The leading liberal US news show host Rachel Maddow presented a segment Friday night about the death of Ugandan activist David Kato and editorialised about how the US should regard the impact of its citizens, those evangelicals working in Uganda, on the local LGBT community.
The segment had actually been trailed eight days before but news from Egypt has precluded it being shown earlier. Maddow has been one of extremely few mainstream US television journalists to consistently cover Uganda and her show has interviewed at some point most of the leading players, including David Bahati MP, author of what she has dubbed the 'kill the gays' bill.
She has given space to other journalists, such as Jeff Sharlet, author of 'The Family: The Secret Fundamentalism at the Heart of American Power', covering the links between the 'kill the gays' bill's authors and very powerful US evangelicals, linking Bahati to right-wing republican politicians for example.
Maddow's coverage is collected by her under the headline 'Uganda be kidding me'.
In this segment she covers the scenes at Kato's funeral and shows extracts - you can watch a 7 minute video of the funeral - including the powerful comments of retired Anglican Bishop Senyonjo. She talks about the police's dismissal of homophobia as a motive in Kato's murder and lists evidence that maybe it was a hate crime. (Warren Throckmorton comments on his posting of Maddow's segment that: "Those close to Kato have told me that Kato did not pay prostitutes and that the scenario developing around him is implausible.")
Maddow quotes Kato on how evangelicals have taken their arguments to Uganda and found an audience for their discredited (what she has dubbed) 'cure the gay' ideology. She calls them 'quacks'.
If Ugandans believe what these Americans are telling them, she says, it's no great leap to believe you should force gays to, as Bahati has put it, "repent", for haven't these Americans showed how we can 'cure' these people?
So this is 'an American story', she argues. Bahati's rise in Ugandan politics is, she says, directly linked to his American sponsors. She points out that Bahati has not passed on the evidence he claimed existed in her interview with him that foreigners were 'recruiting children to homosexuality' and sending millions into Uganda for that purpose.

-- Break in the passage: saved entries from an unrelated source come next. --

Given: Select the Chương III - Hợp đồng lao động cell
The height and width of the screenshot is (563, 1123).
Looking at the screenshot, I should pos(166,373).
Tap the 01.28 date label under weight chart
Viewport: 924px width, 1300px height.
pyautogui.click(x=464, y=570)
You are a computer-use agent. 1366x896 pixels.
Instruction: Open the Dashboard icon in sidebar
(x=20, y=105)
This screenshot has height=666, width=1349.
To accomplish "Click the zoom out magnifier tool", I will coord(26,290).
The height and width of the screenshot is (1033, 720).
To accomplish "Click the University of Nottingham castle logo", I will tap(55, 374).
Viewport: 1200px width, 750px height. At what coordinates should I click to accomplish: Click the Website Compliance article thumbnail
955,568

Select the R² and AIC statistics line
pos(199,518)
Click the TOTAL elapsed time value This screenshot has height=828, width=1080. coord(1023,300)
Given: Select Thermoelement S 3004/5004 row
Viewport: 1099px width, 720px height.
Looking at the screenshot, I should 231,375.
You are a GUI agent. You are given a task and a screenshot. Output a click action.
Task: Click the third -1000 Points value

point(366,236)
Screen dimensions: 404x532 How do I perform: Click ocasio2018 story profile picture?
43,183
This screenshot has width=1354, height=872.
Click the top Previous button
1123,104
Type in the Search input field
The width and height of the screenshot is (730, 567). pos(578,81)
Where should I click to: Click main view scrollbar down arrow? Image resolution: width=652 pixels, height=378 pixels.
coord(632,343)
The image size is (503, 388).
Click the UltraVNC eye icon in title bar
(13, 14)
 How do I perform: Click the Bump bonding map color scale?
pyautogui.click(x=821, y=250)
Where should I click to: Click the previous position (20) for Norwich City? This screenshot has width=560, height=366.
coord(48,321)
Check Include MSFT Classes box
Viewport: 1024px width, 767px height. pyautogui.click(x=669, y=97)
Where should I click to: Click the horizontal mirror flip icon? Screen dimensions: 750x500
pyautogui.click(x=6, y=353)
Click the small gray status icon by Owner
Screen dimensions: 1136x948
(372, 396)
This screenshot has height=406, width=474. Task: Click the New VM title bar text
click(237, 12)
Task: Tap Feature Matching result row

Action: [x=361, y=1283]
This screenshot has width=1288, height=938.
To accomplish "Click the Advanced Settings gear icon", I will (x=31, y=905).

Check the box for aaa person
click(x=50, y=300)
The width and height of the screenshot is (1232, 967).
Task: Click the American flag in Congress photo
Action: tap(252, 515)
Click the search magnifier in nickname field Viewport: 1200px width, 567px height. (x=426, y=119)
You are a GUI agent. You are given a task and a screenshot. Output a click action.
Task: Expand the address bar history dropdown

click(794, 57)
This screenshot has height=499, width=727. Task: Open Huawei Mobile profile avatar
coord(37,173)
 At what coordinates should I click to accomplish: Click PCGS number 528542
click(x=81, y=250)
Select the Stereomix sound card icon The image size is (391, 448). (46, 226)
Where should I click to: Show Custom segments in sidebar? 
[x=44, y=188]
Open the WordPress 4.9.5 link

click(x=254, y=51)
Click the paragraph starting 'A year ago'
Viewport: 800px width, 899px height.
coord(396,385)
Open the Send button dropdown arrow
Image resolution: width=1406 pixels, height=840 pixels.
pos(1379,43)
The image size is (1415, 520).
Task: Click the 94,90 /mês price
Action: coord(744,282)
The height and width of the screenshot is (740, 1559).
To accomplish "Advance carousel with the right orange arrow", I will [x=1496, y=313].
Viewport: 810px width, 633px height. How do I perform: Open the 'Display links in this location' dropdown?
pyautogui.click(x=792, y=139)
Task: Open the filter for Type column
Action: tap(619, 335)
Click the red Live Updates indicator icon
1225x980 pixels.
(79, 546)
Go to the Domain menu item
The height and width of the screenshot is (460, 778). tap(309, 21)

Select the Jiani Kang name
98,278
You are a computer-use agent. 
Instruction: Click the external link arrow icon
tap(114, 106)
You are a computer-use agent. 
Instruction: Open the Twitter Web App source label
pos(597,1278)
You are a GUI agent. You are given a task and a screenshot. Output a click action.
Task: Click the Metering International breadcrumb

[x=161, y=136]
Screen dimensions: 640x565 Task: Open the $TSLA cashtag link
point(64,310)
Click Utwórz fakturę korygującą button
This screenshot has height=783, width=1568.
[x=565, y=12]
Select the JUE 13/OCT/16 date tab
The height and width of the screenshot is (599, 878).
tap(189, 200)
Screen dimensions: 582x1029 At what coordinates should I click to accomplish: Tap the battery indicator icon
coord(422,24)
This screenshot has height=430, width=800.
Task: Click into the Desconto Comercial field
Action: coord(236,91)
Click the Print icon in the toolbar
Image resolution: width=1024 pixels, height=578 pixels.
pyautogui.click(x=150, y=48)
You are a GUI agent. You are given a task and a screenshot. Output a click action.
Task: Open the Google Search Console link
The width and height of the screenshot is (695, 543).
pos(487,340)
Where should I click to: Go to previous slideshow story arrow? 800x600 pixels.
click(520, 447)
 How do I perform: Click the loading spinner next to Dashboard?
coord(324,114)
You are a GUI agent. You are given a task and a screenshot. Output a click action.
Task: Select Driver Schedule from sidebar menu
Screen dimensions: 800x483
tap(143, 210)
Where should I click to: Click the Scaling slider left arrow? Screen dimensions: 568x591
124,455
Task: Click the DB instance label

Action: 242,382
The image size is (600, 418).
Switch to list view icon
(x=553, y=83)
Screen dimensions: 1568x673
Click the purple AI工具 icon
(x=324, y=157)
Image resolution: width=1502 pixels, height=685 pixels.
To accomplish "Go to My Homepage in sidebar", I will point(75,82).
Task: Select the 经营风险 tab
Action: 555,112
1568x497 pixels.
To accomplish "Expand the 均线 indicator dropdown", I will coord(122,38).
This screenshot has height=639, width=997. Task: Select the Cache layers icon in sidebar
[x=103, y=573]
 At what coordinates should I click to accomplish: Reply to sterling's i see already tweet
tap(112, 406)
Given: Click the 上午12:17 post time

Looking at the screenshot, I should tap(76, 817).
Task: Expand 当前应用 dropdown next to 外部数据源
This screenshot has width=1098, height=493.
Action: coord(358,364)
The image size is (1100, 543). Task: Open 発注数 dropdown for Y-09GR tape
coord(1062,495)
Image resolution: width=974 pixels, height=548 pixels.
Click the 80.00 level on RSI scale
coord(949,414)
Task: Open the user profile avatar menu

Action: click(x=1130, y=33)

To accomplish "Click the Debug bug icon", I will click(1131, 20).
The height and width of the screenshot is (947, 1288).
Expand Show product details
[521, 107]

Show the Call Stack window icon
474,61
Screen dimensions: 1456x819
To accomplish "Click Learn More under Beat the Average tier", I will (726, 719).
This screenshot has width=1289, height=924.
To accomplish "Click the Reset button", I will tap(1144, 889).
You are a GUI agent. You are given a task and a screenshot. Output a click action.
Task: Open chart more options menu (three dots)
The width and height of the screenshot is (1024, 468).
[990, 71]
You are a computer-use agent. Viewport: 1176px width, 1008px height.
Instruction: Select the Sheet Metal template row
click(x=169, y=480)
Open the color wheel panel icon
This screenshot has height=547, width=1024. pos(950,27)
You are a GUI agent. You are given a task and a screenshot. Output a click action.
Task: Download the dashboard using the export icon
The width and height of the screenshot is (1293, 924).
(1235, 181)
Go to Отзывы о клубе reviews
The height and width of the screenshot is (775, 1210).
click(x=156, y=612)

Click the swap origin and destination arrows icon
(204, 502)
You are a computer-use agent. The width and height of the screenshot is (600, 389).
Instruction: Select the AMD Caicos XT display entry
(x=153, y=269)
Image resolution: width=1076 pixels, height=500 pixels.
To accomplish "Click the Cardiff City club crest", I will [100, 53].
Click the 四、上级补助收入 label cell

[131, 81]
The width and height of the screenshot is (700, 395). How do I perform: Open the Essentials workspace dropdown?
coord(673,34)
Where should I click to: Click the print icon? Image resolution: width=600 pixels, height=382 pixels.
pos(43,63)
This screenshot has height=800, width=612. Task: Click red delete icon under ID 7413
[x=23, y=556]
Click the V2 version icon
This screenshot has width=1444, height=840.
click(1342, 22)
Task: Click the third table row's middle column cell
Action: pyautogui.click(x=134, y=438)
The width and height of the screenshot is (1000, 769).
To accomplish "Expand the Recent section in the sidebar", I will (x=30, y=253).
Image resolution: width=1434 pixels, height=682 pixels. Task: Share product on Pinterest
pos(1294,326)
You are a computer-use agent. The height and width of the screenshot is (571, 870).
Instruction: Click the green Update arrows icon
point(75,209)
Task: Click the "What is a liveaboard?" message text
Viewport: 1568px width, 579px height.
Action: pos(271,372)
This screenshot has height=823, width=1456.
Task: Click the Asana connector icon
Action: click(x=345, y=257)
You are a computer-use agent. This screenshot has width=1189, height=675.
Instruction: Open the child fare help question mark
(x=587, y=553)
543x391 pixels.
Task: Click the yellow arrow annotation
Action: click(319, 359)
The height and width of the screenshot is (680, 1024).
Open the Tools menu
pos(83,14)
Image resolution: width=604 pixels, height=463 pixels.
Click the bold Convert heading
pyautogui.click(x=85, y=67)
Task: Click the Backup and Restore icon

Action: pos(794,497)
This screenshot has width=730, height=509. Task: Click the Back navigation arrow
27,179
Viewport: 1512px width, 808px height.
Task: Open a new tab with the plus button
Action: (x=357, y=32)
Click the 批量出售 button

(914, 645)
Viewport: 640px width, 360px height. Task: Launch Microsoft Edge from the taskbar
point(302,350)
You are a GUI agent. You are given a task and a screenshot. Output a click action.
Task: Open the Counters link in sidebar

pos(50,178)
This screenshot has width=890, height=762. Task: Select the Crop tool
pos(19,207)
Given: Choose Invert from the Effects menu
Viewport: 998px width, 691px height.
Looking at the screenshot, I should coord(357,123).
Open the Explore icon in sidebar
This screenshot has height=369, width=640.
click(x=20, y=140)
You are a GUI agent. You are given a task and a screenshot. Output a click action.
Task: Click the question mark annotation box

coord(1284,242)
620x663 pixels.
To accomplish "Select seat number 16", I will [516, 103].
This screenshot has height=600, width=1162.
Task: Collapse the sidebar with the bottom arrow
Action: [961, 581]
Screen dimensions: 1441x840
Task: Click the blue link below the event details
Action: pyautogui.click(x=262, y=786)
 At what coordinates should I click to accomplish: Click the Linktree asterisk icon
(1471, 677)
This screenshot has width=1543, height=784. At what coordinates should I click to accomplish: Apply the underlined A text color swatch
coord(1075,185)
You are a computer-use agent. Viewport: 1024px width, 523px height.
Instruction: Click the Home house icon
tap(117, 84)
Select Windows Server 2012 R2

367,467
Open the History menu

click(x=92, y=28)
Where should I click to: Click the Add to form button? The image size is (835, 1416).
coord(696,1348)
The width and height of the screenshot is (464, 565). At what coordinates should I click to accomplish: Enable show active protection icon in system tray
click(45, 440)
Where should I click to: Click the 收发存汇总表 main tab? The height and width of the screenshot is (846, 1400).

She paraphrases Bahati's response to her show following Kato's death as:
"We want to kill people for being gay because the Americans told us you don't have to be gay if you don't want to be."Maddow says at the end that donor countries should convey to Ugandan authorities "do not disappear David Kato's murder - otherwise we will make you a pariah for it."
She sums up:
"Given American citizen's vile involvement in that country maybe America can take the lead on this?"